**TASK DATA**.

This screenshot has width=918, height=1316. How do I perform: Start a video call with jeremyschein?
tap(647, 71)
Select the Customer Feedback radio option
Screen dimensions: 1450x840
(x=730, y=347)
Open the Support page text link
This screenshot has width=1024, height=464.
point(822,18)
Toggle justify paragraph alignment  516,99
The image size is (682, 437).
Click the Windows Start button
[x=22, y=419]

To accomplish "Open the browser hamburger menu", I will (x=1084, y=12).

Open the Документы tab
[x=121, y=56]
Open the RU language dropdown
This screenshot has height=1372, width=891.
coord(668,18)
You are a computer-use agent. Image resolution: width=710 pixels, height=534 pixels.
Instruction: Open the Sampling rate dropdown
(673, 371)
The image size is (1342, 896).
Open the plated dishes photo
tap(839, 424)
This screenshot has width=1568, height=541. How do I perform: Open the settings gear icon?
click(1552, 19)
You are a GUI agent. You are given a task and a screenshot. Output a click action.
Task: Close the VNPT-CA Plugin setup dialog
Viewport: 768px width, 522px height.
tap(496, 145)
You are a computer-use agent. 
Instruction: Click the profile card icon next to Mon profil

**INSTRUCTIONS TO FOLLOW**. No line may be skipped. Transcribe the listing above exactly.

**OUTPUT FOR THIS TASK**.
This screenshot has width=918, height=1316. How do I perform: Start a video call with jeremyschein?
tap(647, 71)
Select the Customer Feedback radio option
Screen dimensions: 1450x840
(x=730, y=347)
Open the Support page text link
This screenshot has width=1024, height=464.
point(822,18)
Toggle justify paragraph alignment  516,99
The image size is (682, 437).
Click the Windows Start button
[x=22, y=419]

To accomplish "Open the browser hamburger menu", I will (x=1084, y=12).

Open the Документы tab
[x=121, y=56]
Open the RU language dropdown
This screenshot has height=1372, width=891.
coord(668,18)
You are a computer-use agent. Image resolution: width=710 pixels, height=534 pixels.
Instruction: Open the Sampling rate dropdown
(673, 371)
The image size is (1342, 896).
Open the plated dishes photo
tap(839, 424)
This screenshot has width=1568, height=541. How do I perform: Open the settings gear icon?
click(1552, 19)
You are a GUI agent. You are given a task and a screenshot. Output a click action.
Task: Close the VNPT-CA Plugin setup dialog
Viewport: 768px width, 522px height.
tap(496, 145)
You are a computer-use agent. 
Instruction: Click the profile card icon next to Mon profil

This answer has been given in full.